The game is turn-based. Your bot is a function that takes a list of planets and a list of fleets, and outputs some orders.
When a fleet arrives at its destination planet, one of two things can happen. If the destination planet belongs to your bot, the ships from the fleet land on the planet as reinforcements. If your bot does not own the destination planet, the ships from the fleet are subtracted from the ships that currently occupy the planet. If the result is less than zero, then your bot gains control of the planet. If the result is exactly zero, then control of the planet does not change hands.
Getting Started
There is a 5 minute quick start guide located
here.
There are official starter packs for different languages:
There are also other languages (Haskell, Lisp, etc.) available on the forums with unofficial starter packs.
Timeline
- September 1, 2010: programming materials released to the public.
- Friday Sept 10, 2010: official start date. You will be able to create an account and see your ranking.
- Saturday Nov 27, 2010: submission deadline. No submissions will be accepted after 11:59 PM.
- Wednesday Dec 1, 2010: official results and final rankings will be released. Who will be the winner? Will it be you?!
Community
The AI Challenge has forums located
here and they are available on IRC at
irc.freenode.net/#aichallengeUseful thingsCode for all of the backendAlternate Python kit, which some useful functionsUnofficial server for testing (small and generally more skilled player base, faster matches)Strategy guidePA EntrantsCmdPromptPhyphorThe_Anonymous
Posts
Check out my band, click the banner.
I've entered, now it's time to implement some strategy.

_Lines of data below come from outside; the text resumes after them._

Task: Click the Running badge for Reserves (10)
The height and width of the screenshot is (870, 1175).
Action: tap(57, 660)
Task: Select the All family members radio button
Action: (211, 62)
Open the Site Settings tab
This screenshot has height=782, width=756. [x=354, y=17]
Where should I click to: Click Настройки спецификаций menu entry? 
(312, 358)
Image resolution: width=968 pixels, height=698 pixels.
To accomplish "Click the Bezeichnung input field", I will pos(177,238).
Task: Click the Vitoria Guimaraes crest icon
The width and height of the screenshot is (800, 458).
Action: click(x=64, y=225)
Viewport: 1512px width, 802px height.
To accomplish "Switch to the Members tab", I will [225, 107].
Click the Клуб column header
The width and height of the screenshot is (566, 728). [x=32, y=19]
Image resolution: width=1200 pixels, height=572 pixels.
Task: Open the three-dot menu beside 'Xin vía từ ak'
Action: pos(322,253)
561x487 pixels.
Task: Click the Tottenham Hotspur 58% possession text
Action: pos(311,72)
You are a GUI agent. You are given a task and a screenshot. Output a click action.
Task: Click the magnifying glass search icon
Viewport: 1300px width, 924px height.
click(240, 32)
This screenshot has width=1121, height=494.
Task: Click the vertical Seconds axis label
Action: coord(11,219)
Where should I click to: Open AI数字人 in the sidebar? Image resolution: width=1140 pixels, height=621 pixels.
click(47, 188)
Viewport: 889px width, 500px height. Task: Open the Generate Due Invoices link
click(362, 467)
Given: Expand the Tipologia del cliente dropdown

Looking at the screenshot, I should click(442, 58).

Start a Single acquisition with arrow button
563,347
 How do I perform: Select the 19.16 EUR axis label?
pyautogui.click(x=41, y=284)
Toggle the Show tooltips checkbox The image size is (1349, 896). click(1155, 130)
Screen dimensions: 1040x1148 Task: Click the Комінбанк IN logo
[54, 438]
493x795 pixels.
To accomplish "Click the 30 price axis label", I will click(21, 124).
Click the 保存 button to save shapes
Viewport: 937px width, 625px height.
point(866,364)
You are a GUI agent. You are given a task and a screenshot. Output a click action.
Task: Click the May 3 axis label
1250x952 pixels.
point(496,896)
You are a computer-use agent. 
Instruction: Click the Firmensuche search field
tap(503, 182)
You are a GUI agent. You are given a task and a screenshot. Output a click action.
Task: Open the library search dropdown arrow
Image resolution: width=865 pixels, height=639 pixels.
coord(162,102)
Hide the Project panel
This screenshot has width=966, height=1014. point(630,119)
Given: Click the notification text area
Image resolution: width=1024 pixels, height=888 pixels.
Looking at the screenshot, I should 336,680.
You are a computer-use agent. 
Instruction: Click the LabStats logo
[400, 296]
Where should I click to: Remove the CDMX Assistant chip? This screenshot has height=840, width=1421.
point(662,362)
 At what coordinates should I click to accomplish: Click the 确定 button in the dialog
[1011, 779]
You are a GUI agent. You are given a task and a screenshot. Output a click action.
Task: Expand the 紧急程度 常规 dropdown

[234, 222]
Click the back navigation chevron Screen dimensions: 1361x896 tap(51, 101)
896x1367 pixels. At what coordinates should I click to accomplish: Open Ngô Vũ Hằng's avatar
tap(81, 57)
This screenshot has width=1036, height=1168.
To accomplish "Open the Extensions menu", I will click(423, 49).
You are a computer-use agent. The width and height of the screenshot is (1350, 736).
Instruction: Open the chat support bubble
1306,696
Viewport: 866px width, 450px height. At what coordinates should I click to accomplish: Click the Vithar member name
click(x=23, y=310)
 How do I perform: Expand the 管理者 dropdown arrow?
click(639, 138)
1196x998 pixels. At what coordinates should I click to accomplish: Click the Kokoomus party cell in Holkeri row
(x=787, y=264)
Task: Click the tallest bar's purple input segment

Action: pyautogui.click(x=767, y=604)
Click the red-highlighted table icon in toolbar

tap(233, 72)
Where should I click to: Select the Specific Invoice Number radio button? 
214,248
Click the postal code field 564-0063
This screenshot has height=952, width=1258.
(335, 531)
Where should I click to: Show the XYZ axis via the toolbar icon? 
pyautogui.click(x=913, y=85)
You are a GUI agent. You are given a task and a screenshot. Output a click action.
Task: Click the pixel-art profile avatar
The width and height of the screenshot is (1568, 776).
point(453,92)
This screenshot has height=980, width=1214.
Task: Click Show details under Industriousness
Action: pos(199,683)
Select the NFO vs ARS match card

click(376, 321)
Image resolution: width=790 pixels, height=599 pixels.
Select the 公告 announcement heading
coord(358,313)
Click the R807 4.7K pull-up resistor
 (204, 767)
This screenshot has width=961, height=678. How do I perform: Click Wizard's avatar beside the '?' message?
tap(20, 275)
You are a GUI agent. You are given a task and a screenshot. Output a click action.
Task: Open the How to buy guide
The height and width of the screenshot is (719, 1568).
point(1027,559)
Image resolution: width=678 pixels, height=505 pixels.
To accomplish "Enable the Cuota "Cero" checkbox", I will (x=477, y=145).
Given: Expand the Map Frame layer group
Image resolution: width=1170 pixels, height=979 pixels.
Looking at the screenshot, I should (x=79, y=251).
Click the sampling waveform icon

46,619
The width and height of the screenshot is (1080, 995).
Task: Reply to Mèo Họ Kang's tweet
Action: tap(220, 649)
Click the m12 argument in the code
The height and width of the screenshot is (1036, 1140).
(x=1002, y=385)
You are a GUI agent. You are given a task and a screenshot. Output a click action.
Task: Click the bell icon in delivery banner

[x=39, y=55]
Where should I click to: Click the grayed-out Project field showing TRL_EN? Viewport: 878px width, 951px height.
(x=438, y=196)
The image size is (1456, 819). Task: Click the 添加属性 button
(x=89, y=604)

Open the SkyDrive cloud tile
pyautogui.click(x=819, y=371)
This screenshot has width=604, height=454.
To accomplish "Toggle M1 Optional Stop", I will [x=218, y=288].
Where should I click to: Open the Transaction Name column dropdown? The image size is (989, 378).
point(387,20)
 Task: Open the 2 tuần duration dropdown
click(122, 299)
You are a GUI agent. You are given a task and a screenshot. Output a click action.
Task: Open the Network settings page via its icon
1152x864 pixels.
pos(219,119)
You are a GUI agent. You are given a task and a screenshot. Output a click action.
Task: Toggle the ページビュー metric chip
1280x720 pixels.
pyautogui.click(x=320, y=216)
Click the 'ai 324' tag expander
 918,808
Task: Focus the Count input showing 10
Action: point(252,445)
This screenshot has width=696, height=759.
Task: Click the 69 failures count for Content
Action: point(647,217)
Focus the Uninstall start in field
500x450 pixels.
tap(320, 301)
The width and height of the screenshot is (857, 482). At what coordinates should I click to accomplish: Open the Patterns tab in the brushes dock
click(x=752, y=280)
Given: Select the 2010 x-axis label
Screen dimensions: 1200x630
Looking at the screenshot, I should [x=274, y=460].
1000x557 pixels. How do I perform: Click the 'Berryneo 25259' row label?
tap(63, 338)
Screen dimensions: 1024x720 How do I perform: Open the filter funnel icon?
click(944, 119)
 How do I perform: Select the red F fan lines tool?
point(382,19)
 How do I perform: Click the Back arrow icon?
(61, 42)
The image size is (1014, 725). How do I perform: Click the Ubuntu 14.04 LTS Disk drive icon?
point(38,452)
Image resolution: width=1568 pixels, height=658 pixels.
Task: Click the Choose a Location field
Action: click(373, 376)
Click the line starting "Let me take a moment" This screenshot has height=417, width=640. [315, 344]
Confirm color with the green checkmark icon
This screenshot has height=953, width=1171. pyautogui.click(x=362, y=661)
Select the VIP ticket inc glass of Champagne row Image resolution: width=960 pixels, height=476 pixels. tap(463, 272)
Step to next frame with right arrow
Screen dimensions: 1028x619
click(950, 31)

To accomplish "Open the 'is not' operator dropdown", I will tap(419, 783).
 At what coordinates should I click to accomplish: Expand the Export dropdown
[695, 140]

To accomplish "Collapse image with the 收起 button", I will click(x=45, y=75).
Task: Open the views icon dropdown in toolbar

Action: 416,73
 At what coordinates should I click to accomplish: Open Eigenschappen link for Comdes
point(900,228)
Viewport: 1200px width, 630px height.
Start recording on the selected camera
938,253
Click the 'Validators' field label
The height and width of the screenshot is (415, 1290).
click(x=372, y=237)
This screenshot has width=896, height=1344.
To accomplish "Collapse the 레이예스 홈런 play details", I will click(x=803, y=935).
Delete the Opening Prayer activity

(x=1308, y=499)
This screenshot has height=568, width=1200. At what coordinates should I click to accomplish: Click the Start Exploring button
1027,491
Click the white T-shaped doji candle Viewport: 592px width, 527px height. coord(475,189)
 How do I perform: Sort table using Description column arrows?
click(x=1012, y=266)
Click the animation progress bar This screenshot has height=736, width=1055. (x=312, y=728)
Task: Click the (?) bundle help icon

I haven't delved too deep yet, but do you know if your bot can "see" the commands that the opponent has issued? I mean, once they have launched their ships, can you tell what planet they are leaving from and where they are going?
I typed up a big long description of what my overall strategy is going to be, but I deleted it because I don't want to reveal too much yet. Maybe if it moves me up on the leaderboards...
After watching a few matches you can start to pick up on the strategies used by each bot. I imagine that in the top 100 or so there is a kind of crazy metagame of tailoring your bot to beat a range of the most successful competitors.
I dunno, most modern papers on game playing say that opponent modelling is difficult and really not beneficial. Most players either assume that the opponent thinks exactly like you do and assumes the opponent always does the most advantageous thing, or they just hallucinate a bunch of random games very quickly and take the first move that is most likely to lead towards a win for them.
There are games where you actually need to model your opponent to do well, rock paper scissors being the simplest example, but my impression is that this is the exception and not the rule.
There's a huge difference in ability once you climb the ranks. My bot is currently absolutely horrible at long range, open maps and mid to late game in general. In this game I grab an early lead but my barely worked on at all midgame combat routines don't keep up well at all.
I don't think they specifically target for individual bots though, since one of the rules is to not attempt to determine if you're playing a specific bot and act accordingly. You can adjust to general strategy, but not specific opponents.
Seems like the trick is getting land early and determining if your rival is going after large or small land masses.
Seems that "Don't be evil" really is just a cover.
Guys, they're building Skynet!
But seriously, this sounds pretty cool. I'm not a programmer, but I'm interested in how things turn out.
That will be my benchmark now, beating Phyphor at least.
Nice job, btw.
Also if you're competing and would like to share, post a link to your profile and I'll put it in the OP.
Haha, which school is yours?
MUN, no entrants yet
I think this is by far my favourite match, ever
edit: Actuall,y I fought this guy earlier who uses a modified zerg, so you can actually go fairly far with it. I remember a couple of top bots also have a very zerg-like behaviour
See this is what I imagined. I imagined that there'd be three possible scenarios, a zerg, a moderate expansion, and a "wait until I get huge numbers and fuck your shit." Seems he went after the huge ROI planets and just waited you out.
what I will use is Python, because I miss coding in Python. I'll post my stuff up once I get something going.